Endovascular conversion into aorto-uniiliac configuration of acute failed endovascular aneurysm repair is associated with better one-year survival rates compared to open conversion.

作者信息

Prusa Alexander M, Wibmer Andreas G, Nolz Richard, Schoder Maria, Teufelsbauer Harald

机构信息

Department of Vascular Surgery, Medical University of Vienna, Austria.

Department of Biomedical Imaging and Image-guided Therapy, Division of Cardiovascular and Interventional Radiology, Medical University of Vienna, Austria.

出版信息

Surgeon. 2017 Jun;15(3):131-138. doi: 10.1016/j.surge.2015.06.007. Epub 2015 Jul 22.

Abstract

BACKGROUND

Open conversions (OC) due to failed endovascular repair of infrarenal abdominal aortic aneurysms (EVAR) are technically demanding because of preexisting prostheses and advanced aortic disease. This study evaluates the feasibility and outcomes of aorto-uniiliac endografting (AUI) as an alternative treatment option in acute failed EVAR.

METHODS

From March 1995 through February 2012, 26 patients underwent acute conversion of failed EVAR at our tertiary care university center. All data were prospectively entered in our institutional database. Outcomes included 30-day or in-hospital mortality, postoperative complications, and mid-term survival.

RESULTS

During the investigation period, a total of 692 patients received EVAR at our institution, while five of the 26 patients with acute conversion (19.2%) had an initial EVAR at an outlying institution and were referred for treatment. Therefore, our estimated institutional rate of acute conversions was 3% (21 of 692 EVAR). OC were performed in 14 patients (53.8%), while 12 patients underwent AUI (46.2%). An average time of 20.3 months (median: 18.6; interquartile range Q1-Q3: 0.0-38.6) elapsed between the initial EVAR and the acute conversion. All acute AUI conversion procedures were completed successfully.

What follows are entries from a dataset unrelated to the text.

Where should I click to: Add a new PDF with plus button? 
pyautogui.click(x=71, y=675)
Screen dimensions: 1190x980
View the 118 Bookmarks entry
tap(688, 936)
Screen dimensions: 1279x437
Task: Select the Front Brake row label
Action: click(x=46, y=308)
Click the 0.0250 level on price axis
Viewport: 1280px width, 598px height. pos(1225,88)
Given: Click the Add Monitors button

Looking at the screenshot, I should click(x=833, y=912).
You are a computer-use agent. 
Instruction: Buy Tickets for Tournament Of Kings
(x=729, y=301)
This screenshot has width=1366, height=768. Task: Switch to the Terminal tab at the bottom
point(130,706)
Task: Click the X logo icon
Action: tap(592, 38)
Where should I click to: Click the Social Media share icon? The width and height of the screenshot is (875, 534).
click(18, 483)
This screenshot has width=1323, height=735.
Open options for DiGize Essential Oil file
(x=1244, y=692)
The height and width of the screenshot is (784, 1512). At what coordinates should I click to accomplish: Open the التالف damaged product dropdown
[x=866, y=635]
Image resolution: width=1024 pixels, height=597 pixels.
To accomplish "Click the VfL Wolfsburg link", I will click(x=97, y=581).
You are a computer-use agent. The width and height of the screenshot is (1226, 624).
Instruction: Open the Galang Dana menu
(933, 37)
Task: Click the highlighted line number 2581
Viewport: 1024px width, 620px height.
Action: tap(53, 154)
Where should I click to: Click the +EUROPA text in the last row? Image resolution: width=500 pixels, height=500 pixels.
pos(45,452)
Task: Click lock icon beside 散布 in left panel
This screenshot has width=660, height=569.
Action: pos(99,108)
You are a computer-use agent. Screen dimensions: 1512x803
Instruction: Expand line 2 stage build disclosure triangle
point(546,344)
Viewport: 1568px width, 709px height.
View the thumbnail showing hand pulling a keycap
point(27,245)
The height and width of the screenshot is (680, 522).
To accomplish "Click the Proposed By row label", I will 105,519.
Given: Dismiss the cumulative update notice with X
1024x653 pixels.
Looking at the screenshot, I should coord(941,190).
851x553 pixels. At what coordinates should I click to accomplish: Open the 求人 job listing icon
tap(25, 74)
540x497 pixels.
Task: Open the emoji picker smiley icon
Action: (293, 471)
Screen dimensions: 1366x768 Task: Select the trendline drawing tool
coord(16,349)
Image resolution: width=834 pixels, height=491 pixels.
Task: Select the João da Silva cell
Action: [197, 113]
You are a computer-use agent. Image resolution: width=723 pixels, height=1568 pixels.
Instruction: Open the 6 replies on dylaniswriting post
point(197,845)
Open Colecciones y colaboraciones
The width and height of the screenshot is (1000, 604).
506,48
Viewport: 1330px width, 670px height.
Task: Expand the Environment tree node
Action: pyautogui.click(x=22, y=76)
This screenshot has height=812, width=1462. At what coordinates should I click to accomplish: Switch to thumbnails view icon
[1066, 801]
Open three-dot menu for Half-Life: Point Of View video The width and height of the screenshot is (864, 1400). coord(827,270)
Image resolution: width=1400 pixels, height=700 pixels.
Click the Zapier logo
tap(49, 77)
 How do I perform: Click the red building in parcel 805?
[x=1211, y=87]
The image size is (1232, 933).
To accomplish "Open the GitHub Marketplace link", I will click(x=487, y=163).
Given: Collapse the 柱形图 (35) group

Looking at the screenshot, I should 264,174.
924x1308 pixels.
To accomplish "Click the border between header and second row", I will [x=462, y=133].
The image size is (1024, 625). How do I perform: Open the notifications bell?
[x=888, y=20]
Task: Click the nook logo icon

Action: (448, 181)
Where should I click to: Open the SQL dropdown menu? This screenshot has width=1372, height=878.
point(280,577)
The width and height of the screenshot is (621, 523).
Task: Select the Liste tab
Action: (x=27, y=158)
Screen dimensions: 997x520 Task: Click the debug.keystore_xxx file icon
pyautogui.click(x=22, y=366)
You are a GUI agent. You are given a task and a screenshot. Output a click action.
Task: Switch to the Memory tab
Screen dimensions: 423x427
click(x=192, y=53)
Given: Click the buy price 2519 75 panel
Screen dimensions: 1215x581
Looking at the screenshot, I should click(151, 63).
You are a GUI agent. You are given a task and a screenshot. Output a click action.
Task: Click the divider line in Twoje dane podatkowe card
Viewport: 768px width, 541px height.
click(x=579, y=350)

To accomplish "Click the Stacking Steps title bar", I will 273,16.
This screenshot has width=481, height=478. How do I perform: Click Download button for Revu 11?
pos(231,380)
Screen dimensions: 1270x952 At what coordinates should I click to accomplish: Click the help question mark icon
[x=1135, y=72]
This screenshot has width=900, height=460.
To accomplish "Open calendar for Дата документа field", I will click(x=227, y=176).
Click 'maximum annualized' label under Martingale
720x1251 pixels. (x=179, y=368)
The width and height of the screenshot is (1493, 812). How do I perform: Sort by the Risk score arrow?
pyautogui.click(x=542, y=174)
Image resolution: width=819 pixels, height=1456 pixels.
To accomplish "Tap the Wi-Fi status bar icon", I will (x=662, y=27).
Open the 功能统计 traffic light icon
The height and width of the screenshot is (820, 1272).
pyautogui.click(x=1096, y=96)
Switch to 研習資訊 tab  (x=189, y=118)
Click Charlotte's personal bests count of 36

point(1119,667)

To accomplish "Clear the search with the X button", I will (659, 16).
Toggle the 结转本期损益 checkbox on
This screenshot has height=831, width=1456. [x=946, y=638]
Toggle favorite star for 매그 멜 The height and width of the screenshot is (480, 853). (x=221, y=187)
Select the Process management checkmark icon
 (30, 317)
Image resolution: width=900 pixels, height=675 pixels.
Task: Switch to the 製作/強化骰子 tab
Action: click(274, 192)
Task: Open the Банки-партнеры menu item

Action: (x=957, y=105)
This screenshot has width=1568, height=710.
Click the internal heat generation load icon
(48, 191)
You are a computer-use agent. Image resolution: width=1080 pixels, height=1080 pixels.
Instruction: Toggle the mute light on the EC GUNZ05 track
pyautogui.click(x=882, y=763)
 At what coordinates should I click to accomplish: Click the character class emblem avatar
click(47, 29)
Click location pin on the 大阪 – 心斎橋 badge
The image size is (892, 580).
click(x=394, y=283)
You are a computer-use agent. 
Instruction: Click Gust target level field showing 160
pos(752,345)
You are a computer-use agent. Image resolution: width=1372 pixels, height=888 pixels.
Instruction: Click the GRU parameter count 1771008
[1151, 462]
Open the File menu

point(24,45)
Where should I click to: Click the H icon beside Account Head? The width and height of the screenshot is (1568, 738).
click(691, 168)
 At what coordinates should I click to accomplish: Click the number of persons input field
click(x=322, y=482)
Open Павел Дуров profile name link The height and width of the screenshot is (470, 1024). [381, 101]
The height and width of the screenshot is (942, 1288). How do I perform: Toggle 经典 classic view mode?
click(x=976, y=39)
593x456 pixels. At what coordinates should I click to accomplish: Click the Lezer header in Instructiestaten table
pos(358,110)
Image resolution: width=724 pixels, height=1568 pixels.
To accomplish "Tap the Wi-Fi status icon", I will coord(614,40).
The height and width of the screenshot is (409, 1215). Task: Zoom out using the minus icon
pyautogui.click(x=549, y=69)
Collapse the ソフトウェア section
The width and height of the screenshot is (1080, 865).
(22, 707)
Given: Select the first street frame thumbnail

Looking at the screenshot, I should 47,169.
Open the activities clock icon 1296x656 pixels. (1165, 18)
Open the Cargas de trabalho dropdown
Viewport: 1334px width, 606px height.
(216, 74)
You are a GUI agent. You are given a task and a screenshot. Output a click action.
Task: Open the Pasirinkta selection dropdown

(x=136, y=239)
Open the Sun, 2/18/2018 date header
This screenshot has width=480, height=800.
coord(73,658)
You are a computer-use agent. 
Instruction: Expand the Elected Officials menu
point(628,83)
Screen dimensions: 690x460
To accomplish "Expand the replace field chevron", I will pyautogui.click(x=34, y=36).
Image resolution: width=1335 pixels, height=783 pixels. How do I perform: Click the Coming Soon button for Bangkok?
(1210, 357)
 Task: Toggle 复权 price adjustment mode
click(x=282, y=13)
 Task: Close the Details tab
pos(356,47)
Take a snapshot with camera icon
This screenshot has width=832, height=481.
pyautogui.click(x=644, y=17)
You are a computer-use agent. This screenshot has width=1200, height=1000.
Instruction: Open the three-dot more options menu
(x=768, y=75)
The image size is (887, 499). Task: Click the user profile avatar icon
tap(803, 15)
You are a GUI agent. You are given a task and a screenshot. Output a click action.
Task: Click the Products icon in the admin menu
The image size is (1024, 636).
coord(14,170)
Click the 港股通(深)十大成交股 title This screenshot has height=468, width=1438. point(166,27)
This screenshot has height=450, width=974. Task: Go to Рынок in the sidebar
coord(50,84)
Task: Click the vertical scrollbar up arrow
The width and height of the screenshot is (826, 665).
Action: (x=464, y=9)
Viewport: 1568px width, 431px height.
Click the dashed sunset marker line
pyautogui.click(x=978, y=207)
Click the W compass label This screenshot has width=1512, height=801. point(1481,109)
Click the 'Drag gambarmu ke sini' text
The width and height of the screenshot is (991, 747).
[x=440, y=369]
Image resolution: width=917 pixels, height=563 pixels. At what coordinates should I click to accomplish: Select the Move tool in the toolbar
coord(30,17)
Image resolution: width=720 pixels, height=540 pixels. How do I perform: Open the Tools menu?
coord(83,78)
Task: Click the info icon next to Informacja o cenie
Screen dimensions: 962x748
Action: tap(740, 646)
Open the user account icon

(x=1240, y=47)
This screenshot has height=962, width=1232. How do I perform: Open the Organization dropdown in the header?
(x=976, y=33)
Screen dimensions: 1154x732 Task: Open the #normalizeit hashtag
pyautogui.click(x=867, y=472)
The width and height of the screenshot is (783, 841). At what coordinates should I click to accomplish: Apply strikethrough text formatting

The 30-day mortality following acute conversions was 42.3% and since the use of AUI, it could be reduced to 33.3%. Kaplan-Meier estimates revealed a survival advantage for AUI at one year (p = 0.046), but the benefit was lost by mid-term follow-up (p = 0.103).

CONCLUSIONS

AUI for the treatment of acute failed EVAR represents a feasible and less invasive alternative to OC, and is associated with better one-year survival rates.

摘要

背景

由于肾下腹主动脉瘤腔内修复术(EVAR)失败而进行的开放转换术(OC)技术要求较高,这是因为存在先前植入的假体以及严重的主动脉疾病。本研究评估了主动脉单髂动脉内支架植入术(AUI)作为急性EVAR失败后的一种替代治疗方案的可行性和疗效。

方法

从1995年3月至2012年2月,26例患者在我们的三级大学医疗中心接受了急性EVAR失败后的转换手术。所有数据均前瞻性地录入我们的机构数据库。结果包括30天或住院死亡率、术后并发症以及中期生存率。

结果

在研究期间,我们机构共有692例患者接受了EVAR,其中26例急性转换患者中有5例(19.2%)最初在外地机构接受了EVAR,后来被转诊至我院接受治疗。因此,我们机构急性转换的估计发生率为3%(692例EVAR中的21例)。14例患者(53.8%)接受了OC,而12例患者接受了AUI(46.2%)。从最初的EVAR到急性转换的平均时间为20.3个月(中位数:18.6;四分位间距Q1-Q3:0.0-38.6)。所有急性AUI转换手术均成功完成。急性转换后的30天死亡率为42.3%,自采用AUI以来,死亡率可降至33.3%。Kaplan-Meier估计显示,AUI在1年时具有生存优势(p = 0.046),但在中期随访时这种优势消失了(p = 0.103)。

结论

AUI治疗急性EVAR失败是一种可行且侵入性较小的OC替代方案,并且与更好的1年生存率相关。